Or la Chine persiste à refuser le jugement rendu et continue de multiples manières à renforcer son emprise sur cet
espace délimité par le tracé en neuf traits, espace qu’elle dénomme Nanhai Zhudao, ou « Groupe insulaire de la mer de Chine du Sud ». Ce « groupe » ne couvre pas seulement
toutes les îles et autres socles rocheux qui parsèment cette mer, tous en contentieux entre la Chine et plusieurs autres riverains, Vietnam, Malaisie, Brunei, Philippines, mais aussi toutes
les eaux qui, à partir de ces îles s’étendent jusqu’aux limites des mers territoriales de ces derniers et à celle de l’Indonésie.
L’enjeu des
hydrocarbures
Depuis que le problème existe de nombreux observateurs considèrent que la persistance des ambitions chinoises est liée à
la volonté de Pékin de s’emparer des richesses en hydrocarbures que renferme le plateau continental global, plateau qui borde une large ellipse centrale de haute mer dont la profondeur
décroit régulièrement de 800 vers 3 000 mètres. Si l’on en juge par les activités chinoises de coercition menées par intermittence, parfois intensément, contre le Vietnam, la Malaisie,
les Philippines et l’Indonésie dans les ZEE respectives de ces quatre pays depuis 2006, partout où la prétention chinoise les recouvre[2], l’on pourrait effectivement en conclure que ce sont bien lesdites richesses auxquelles les Chinois veulent seuls accéder.
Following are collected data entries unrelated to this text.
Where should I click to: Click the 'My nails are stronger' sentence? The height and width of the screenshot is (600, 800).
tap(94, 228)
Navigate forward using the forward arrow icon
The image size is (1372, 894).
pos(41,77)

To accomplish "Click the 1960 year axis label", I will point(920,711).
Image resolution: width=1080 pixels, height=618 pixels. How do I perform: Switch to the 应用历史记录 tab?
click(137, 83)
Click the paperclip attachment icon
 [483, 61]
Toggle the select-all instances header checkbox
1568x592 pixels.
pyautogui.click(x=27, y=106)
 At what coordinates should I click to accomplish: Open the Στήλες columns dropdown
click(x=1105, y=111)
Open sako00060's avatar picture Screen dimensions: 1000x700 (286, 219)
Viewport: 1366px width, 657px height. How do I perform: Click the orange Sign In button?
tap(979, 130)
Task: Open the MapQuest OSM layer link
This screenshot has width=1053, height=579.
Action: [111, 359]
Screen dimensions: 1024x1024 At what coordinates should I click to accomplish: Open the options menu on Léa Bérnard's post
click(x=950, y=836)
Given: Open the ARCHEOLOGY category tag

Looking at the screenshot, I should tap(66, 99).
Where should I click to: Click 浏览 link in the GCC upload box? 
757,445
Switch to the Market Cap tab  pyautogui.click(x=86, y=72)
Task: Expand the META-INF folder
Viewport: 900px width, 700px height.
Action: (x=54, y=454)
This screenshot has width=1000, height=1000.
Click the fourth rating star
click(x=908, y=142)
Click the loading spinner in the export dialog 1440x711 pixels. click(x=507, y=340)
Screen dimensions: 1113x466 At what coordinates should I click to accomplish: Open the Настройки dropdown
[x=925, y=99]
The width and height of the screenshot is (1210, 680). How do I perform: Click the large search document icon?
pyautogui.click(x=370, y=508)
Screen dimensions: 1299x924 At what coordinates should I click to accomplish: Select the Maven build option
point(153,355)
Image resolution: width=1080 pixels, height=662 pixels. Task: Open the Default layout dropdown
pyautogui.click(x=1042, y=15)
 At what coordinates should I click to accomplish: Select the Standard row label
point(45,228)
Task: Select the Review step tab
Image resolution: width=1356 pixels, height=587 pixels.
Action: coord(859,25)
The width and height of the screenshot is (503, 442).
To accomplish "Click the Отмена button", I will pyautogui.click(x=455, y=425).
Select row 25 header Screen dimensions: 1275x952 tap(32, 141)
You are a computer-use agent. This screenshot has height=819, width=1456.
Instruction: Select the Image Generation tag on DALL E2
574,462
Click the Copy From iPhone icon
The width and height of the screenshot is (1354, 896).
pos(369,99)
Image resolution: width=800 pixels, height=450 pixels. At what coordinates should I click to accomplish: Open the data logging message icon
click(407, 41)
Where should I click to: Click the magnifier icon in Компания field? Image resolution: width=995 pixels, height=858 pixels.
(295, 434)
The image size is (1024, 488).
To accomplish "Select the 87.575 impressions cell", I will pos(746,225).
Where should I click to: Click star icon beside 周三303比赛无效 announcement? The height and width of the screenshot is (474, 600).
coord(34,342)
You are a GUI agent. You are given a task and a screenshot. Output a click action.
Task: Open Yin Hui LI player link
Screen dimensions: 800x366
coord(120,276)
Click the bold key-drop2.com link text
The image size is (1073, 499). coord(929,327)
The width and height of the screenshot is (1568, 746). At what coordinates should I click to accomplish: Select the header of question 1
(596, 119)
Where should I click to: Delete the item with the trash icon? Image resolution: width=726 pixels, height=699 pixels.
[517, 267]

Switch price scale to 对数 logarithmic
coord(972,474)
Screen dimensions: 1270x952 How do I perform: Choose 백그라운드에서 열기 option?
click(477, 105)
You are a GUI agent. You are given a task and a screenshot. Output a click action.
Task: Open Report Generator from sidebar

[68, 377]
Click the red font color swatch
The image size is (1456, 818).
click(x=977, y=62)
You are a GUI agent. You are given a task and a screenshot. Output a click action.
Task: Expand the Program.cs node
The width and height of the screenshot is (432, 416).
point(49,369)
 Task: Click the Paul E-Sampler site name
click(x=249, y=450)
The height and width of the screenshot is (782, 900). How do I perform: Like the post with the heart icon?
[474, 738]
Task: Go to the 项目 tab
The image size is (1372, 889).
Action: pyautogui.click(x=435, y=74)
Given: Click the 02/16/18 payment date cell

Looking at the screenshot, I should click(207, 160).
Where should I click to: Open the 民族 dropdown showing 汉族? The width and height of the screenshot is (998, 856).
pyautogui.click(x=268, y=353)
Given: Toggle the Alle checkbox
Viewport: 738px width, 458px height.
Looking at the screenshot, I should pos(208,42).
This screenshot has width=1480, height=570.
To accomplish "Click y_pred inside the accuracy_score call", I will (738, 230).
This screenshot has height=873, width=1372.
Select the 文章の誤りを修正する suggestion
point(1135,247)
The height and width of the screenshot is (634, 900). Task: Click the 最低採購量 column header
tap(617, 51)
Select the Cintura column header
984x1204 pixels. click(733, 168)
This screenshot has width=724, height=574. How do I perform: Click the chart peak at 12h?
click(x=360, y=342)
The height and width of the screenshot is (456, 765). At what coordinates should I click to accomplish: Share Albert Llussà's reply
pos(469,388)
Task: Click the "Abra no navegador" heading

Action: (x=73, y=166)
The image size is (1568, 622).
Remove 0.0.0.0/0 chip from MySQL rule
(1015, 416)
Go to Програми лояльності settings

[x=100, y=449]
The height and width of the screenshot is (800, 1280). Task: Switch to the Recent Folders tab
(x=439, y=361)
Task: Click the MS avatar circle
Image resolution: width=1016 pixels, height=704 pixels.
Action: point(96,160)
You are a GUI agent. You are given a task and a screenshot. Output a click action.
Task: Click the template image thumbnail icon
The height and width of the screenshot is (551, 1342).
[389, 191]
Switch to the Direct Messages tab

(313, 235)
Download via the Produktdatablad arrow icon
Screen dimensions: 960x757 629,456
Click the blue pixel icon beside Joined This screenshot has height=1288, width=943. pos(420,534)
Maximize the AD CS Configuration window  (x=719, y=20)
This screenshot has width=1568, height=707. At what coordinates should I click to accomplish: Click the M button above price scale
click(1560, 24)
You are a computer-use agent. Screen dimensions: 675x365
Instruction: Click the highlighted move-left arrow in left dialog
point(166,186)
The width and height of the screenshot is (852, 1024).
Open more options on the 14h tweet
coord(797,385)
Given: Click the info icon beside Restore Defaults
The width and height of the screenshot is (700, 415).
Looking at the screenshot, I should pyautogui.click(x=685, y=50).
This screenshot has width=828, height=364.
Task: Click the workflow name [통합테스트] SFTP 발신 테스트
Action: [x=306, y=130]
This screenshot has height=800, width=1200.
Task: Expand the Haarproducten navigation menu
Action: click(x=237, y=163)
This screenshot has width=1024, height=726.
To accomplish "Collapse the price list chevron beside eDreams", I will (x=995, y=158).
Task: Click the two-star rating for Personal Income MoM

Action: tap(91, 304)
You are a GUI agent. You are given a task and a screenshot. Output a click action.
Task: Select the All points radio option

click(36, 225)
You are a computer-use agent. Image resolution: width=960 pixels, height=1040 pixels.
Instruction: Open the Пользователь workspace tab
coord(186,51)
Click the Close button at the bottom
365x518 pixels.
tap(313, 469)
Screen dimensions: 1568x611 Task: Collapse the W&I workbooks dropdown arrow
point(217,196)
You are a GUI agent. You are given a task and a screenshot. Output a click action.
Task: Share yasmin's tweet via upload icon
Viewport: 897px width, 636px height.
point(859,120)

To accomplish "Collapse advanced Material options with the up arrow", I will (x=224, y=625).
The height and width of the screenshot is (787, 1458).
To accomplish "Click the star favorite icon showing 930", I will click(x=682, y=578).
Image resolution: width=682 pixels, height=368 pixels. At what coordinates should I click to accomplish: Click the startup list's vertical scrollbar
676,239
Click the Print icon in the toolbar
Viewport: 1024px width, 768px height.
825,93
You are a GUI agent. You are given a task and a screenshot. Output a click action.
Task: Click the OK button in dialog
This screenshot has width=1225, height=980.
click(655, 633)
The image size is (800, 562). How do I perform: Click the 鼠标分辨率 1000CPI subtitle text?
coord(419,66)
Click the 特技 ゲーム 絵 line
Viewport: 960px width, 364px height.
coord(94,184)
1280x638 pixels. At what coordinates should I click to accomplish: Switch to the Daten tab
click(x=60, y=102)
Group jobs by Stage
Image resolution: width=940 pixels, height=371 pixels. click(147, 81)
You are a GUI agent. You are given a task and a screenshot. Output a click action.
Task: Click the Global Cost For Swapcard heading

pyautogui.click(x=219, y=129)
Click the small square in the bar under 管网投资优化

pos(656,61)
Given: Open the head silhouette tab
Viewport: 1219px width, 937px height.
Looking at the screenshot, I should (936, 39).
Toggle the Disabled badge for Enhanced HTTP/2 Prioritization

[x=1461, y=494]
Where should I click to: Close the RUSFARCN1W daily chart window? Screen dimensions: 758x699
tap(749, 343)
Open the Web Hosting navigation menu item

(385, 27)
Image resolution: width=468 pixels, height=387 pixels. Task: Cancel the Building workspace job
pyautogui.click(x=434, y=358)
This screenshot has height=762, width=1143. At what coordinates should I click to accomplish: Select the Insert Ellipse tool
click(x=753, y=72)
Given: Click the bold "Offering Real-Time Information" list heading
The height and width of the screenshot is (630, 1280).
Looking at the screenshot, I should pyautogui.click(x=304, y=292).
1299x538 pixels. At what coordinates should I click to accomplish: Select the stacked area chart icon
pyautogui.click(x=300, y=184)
Carte 2 – le chevauchement des
ZEE des riverains par les prétentions chinoises
L’enjeu des ressources
halieutiques
Mais, comme certains autres analystes, l’on peut avancer aussi que la tyrannie de la Chine est liée aux besoins du pays
en ressources halieutiques. Effectivement chaque année, du 1er mai au 16 août, elle impose
en mer de Chine du Sud un moratoire sur l’exercice de la pêche au nord du 12ème parallèle. L’objectif est de
permettre le renouvellement des espèces, surexploitées dans ces mers. L’intention est louable mais la décision est prise arbitrairement sans aucune concertation avec les autres riverains,
tous concernés en premier chef. Il en est de même pour d’autres secteurs définis quelque peu différemment en mer de Chine de l’Est et dans tout le détroit de Taiwan[3]. Sur ces deux derniers espaces marins le moratoire est même prolongé jusqu’au 16 septembre. En outre et en saison normale d’activités les flottilles chinoises de pêche,
dont une partie est constituée des milices navales, ne se privent pas d’aller exercer leurs activités dans les ZEE des quatre pays concernés ainsi que dans la ZEE indonésienne.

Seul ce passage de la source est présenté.